Question

An election was held to choose the leader of a political party.
Candidate $$A$$ received $$50\%$$ of all the votes, and $$60\%$$ of A's votes were cast by males.
Candidate $$B$$ received $$35\%$$ of all the votes, and $$40\%$$ of B's votes were cast by males.
Candidate $$C$$ received $$15\%$$ of all the votes, and $$20\%$$ of C's votes were cast by males.
A person $$V$$, who voted in the election, is selected at random. Find the probability that $$V$$ voted for $$C$$, given that $$V$$ is male.

Answer

**step1** Understanding the problem and setting up a hypothetical total

The problem asks for the probability that a person voted for Candidate C, given that the person is male. This means we need to find the proportion of male voters who voted for Candidate C out of all male voters. To make the calculations straightforward using whole numbers, we can imagine a total number of voters. Let's assume there are $$1000$$ total voters in the election.

**step2** Calculating votes for each candidate

Based on our assumption of $$1000$$ total voters:
Candidate A received $$50\%$$ of all the votes.
Number of votes for Candidate A = $$50\%$$ of $$1000$$ = $$\frac{50}{100} \times 1000 = 500$$ votes.
Candidate B received $$35\%$$ of all the votes.
Number of votes for Candidate B = $$35\%$$ of $$1000$$ = $$\frac{35}{100} \times 1000 = 350$$ votes.
Candidate C received $$15\%$$ of all the votes.
Number of votes for Candidate C = $$15\%$$ of $$1000$$ = $$\frac{15}{100} \times 1000 = 150$$ votes.
To check, the total votes sum up to $$500 + 350 + 150 = 1000$$, which matches our assumed total.

**step3** Calculating male votes for each candidate

Now, we need to determine how many male voters cast votes for each candidate:
For Candidate A: $$60\%$$ of A's votes were cast by males.
Number of male votes for Candidate A = $$60\%$$ of $$500$$ = $$\frac{60}{100} \times 500 = 300$$ male votes.
For Candidate B: $$40\%$$ of B's votes were cast by males.
Number of male votes for Candidate B = $$40\%$$ of $$350$$ = $$\frac{40}{100} \times 350 = 140$$ male votes.
For Candidate C: $$20\%$$ of C's votes were cast by males.
Number of male votes for Candidate C = $$20\%$$ of $$150$$ = $$\frac{20}{100} \times 150 = 30$$ male votes.

**step4** Calculating the total number of male voters

To find the total number of male voters in the election, we add the male votes from each candidate's share:
Total number of male voters = Male votes for A + Male votes for B + Male votes for C
Total number of male voters = $$300 + 140 + 30 = 470$$ male voters.

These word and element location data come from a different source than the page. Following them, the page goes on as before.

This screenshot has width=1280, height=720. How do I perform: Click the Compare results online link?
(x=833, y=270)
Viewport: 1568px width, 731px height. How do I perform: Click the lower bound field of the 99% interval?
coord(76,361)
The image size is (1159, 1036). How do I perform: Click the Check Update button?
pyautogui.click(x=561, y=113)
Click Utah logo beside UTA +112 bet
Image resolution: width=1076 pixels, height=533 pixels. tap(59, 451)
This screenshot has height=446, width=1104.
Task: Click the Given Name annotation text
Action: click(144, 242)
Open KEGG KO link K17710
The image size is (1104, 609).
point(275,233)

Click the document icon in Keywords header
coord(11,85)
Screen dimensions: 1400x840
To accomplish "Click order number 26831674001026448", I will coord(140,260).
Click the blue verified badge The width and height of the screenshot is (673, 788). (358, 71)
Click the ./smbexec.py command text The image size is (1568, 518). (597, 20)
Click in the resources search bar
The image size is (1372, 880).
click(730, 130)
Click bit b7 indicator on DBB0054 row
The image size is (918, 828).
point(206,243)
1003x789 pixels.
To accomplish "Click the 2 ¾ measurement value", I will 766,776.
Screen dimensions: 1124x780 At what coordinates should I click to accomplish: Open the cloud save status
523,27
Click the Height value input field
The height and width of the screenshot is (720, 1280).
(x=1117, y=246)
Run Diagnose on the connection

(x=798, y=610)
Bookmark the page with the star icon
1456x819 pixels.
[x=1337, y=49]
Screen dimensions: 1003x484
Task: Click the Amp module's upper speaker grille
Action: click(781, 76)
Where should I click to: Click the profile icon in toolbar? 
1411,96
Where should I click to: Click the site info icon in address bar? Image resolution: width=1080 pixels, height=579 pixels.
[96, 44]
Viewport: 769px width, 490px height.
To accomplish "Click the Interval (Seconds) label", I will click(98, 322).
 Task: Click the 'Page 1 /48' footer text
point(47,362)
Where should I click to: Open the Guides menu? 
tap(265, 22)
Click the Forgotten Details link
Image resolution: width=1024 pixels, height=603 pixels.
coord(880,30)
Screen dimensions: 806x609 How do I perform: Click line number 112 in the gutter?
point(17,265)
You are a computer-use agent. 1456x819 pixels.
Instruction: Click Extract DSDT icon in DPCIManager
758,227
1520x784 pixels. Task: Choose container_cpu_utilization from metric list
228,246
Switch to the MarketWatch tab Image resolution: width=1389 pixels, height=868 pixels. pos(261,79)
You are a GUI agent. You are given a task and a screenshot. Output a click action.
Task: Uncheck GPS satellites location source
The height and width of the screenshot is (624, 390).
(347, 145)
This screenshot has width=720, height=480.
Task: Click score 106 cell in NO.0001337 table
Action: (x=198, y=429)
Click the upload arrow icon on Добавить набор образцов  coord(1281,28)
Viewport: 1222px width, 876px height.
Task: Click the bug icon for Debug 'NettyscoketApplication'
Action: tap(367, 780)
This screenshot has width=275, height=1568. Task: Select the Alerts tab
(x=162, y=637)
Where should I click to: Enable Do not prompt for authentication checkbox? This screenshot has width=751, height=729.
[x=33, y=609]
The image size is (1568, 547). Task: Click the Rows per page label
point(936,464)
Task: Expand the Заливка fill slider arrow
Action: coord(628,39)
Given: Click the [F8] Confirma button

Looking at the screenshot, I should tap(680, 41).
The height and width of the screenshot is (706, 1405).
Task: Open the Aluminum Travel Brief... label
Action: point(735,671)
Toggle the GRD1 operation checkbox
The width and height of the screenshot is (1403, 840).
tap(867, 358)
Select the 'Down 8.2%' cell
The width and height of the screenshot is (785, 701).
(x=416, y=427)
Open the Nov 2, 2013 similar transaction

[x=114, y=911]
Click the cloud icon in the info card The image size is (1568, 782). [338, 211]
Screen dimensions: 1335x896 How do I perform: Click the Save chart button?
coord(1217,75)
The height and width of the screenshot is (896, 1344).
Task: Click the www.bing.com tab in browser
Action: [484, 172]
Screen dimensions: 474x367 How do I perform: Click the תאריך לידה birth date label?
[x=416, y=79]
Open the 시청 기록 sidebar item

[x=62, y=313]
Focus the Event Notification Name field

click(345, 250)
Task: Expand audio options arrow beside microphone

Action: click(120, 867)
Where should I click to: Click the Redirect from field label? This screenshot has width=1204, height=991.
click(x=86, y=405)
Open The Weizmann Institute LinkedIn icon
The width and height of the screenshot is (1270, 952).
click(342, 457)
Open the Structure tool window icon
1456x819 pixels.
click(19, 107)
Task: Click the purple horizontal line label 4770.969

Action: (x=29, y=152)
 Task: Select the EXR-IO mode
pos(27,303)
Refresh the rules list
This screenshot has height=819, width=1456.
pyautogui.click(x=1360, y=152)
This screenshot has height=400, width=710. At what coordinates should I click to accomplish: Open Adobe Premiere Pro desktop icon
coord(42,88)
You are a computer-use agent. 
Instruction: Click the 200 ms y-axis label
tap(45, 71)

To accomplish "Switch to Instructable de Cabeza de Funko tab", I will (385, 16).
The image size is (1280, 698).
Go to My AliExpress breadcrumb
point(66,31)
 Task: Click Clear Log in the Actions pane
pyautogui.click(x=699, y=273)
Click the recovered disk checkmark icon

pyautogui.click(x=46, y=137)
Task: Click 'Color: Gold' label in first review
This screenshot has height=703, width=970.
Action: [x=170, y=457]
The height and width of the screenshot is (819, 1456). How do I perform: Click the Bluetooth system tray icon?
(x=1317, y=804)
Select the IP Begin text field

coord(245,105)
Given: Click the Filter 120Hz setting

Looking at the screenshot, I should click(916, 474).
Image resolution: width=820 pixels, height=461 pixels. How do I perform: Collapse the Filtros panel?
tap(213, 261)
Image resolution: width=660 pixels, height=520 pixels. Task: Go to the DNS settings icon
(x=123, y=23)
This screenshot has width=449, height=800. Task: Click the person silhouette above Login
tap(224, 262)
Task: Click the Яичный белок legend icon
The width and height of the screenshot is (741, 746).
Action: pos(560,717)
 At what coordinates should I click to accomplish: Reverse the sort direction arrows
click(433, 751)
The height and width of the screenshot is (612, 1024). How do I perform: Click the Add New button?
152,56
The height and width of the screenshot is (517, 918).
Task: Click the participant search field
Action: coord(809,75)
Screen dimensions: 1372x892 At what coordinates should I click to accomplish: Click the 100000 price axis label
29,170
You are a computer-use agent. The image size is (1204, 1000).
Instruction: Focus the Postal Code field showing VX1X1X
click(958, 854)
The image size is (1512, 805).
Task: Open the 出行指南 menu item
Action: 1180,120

**step5** Calculating the required probability

We are asked to find the probability that a person voted for C, given that the person is male. This means we are only looking at the group of male voters.
From our calculations:
The number of male voters who voted for Candidate C is $$30$$.
The total number of male voters is $$470$$.
The probability that a person voted for C, given that they are male, is the ratio of male voters for C to the total male voters:
Probability (Voted for C | Male) = $$\frac{\text{Number of male voters for C}}{\text{Total number of male voters}}$$
Probability (Voted for C | Male) = $$\frac{30}{470}$$
We can simplify this fraction by dividing both the numerator and the denominator by $$10$$:
Probability (Voted for C | Male) = $$\frac{3}{47}$$.